Posted on 07/16/2005 9:37:42 AM PDT by jeepgal

MARFA, Texas - Nevada has Area 51. New Mexico has Roswell. Texas has the Marfa Lights.

Whatever's out there sparkling or dancing across Mitchell Flat and toward the Chinati Mountains has both befuddled people and attracted them to this remote area east of Marfa for well over a century.

They start converging about dusk on a desolate spot in the West Texas desert with a ridge view and an expanse of some 20 miles of treeless rangeland.

A few bring lawn chairs. Some find a spot on concrete picnic tables. Others lean against a brick wall.

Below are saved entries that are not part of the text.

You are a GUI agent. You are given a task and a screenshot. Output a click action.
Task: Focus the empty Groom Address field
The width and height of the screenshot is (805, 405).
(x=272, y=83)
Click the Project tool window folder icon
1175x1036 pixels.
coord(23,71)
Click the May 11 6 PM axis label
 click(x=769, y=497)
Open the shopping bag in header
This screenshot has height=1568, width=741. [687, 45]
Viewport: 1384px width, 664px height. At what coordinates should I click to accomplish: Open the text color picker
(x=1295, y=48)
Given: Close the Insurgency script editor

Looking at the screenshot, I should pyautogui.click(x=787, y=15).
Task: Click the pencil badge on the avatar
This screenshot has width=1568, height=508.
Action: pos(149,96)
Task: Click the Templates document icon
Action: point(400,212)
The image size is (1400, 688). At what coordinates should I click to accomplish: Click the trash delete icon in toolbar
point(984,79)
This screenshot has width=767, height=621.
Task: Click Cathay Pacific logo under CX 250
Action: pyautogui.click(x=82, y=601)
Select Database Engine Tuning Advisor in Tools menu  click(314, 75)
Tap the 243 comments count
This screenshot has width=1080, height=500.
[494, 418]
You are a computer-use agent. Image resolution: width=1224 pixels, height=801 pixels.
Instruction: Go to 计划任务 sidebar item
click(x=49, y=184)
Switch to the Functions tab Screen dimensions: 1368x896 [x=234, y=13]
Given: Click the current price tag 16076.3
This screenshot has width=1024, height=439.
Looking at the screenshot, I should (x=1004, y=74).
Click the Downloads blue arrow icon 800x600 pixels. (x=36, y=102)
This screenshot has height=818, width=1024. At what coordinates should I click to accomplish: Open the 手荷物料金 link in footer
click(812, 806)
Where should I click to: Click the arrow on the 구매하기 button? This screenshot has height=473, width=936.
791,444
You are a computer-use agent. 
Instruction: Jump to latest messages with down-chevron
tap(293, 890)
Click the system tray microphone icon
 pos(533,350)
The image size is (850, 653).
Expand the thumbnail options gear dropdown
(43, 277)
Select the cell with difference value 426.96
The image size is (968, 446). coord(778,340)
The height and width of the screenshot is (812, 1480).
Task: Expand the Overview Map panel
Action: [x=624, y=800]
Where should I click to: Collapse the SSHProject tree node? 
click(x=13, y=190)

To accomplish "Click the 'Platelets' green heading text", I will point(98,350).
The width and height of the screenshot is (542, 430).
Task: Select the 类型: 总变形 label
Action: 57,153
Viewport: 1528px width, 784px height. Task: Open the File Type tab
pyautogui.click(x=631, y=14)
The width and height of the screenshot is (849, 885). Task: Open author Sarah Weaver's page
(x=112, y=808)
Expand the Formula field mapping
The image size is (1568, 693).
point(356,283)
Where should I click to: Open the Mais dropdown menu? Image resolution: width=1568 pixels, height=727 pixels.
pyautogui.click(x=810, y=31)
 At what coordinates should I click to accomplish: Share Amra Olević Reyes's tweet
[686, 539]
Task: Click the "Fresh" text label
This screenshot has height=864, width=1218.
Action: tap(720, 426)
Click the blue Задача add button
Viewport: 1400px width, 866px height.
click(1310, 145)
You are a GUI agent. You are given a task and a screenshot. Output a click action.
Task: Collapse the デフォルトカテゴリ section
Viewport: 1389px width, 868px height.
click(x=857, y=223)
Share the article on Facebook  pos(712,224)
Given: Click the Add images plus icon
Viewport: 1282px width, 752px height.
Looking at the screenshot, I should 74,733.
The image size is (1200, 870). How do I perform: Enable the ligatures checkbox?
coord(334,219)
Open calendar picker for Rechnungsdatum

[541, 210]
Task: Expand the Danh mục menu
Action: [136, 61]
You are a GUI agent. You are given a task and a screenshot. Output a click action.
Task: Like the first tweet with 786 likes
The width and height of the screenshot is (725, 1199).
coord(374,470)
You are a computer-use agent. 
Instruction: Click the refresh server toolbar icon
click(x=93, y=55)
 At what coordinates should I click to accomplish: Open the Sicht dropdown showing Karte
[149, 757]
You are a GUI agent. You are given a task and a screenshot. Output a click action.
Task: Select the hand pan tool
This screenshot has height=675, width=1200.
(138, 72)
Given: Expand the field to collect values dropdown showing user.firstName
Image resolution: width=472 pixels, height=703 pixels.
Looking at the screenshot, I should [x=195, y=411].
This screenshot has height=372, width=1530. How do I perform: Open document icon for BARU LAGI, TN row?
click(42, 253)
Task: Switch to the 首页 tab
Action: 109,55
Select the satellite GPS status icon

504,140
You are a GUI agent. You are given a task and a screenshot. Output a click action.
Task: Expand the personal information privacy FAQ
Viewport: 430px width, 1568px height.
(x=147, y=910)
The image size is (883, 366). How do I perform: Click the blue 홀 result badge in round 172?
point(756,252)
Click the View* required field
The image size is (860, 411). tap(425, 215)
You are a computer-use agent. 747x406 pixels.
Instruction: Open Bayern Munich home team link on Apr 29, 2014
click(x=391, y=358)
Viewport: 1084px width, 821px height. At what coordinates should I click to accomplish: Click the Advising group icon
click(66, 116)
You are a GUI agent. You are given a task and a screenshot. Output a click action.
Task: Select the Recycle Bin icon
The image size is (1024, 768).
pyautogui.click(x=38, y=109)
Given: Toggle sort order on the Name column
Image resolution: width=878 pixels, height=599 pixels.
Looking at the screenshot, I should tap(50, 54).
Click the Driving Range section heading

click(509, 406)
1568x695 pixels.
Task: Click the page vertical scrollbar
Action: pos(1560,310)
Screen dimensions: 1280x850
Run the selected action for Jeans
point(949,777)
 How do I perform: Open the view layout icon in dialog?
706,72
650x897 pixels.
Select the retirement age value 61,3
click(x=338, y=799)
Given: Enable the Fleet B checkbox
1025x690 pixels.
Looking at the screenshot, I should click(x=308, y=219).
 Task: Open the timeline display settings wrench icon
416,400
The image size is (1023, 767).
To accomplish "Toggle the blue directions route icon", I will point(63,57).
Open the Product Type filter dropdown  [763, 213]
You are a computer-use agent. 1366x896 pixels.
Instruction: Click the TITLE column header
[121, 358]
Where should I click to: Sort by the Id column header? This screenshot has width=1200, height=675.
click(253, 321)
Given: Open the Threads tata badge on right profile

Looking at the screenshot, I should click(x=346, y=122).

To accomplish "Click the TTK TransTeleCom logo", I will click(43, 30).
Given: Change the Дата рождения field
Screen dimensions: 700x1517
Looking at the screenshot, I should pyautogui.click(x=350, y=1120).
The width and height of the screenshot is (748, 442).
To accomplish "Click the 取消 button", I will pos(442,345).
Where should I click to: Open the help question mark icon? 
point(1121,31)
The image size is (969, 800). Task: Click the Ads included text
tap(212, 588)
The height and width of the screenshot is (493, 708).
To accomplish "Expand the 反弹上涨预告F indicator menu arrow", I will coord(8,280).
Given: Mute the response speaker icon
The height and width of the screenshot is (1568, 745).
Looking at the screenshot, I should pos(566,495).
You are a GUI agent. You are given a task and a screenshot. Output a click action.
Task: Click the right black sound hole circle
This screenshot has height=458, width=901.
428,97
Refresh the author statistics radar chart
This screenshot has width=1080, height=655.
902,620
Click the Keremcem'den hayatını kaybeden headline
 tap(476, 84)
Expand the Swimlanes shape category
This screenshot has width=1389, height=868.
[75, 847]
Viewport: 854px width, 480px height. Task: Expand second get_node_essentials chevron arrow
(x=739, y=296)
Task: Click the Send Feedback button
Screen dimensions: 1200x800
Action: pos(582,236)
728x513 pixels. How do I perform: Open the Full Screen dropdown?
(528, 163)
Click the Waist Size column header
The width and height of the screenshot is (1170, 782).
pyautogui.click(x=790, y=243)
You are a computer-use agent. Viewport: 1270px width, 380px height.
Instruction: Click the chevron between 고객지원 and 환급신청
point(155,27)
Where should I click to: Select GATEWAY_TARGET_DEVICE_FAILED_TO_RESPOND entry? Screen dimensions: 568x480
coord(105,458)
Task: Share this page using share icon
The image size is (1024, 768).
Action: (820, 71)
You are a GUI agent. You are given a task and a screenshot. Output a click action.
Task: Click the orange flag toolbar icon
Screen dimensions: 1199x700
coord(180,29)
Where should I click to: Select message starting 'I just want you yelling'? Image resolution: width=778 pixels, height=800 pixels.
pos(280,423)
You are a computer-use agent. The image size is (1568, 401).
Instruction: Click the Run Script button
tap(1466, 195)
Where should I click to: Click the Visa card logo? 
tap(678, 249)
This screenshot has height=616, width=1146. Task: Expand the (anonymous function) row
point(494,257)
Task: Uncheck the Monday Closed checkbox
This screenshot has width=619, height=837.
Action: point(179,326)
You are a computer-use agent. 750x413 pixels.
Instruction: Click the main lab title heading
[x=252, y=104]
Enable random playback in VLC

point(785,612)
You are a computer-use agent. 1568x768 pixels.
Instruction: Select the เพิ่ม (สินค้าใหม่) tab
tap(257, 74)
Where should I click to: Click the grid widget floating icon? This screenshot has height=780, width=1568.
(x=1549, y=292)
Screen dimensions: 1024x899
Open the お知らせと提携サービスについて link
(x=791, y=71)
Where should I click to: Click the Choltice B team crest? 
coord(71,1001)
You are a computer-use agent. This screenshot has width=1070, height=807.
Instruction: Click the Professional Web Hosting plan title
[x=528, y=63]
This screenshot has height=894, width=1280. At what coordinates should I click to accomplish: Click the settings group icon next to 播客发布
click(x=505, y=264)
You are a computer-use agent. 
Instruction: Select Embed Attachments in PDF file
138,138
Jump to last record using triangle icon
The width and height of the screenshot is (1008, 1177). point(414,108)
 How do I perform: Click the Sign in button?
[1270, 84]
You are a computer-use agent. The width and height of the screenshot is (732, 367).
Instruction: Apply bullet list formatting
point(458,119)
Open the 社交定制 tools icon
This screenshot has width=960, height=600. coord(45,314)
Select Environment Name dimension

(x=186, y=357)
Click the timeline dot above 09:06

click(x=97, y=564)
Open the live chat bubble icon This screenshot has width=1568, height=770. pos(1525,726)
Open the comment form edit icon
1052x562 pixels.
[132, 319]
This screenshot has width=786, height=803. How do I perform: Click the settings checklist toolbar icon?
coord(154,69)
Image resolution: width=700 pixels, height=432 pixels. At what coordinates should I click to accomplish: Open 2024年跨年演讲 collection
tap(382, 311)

With darkness toward to the east and the remnants of a spectacular sunset to the west, the first cries erupt.

"Look! Look!"

Fingers point. Binoculars get fine tuned. A few cameras click. All the attention focuses on specks of brilliance.

Legend. Myth. Natural phenomenon. UFOs?

"I just want to see for myself, and say I saw them," James Teems, 61, from Hobbs, N.M., said on a recent night.

"I thought we'd come over and look," said his wife, Fern, 59. "Looks like campfires."

That was the description back in the 1800s when cowboys and pioneers first noticed the lights. According to numerous accounts, they speculated they were camp fires or signal fires from Apaches who roamed the wilderness area around Texas' Big Bend. But, as the legend has it, when folks went over for a closer inspection, they found no sign of fires.

And still haven't.

"I'm having a hard time believing no one knows what it is," said Mike Thompson, who with his wife and two daughters made the stop as part of a trip to the region from their home about 300 miles away in San Angelo. "We've heard about this for a long time. We're here to see if we can see anything."

The lights on a recent pair of June evenings appeared to float above the horizon, dip and occasionally flare. At times, there were two or three simultaneously. They generally moved left to right, up and down. Then there were periods of no lights.

"It looks like car lights," one woman said.

Could be.

Highway U.S. 67, the main route between Marfa and Presidio, winds and seesaws 60 miles to the south on the Texas-Mexico border. A car's headlights easily could be detected in the darkness from miles away.

But the lights were here before cars and even before electricity reached the region.

There are numerous theories on what causes the phenomenon. Moonlight on mica veins sparkling off the mountains. Swamp gas. Static electricity. Atmospheric conditions created by warm and cold layers of air bending light rays that only can be seen from afar.

Then there are the ghosts of the Conquistadores looking for gold, or the old Apache explanation of stars dropping to Earth.

"I have seen strange lights that moved oddly and were definitely not on the ground," said Bernie Zelazney, with the Big Bend Astronomical Society.

Some years ago he saw lights that were "bright bluish and red colors and would come together, then one would go away."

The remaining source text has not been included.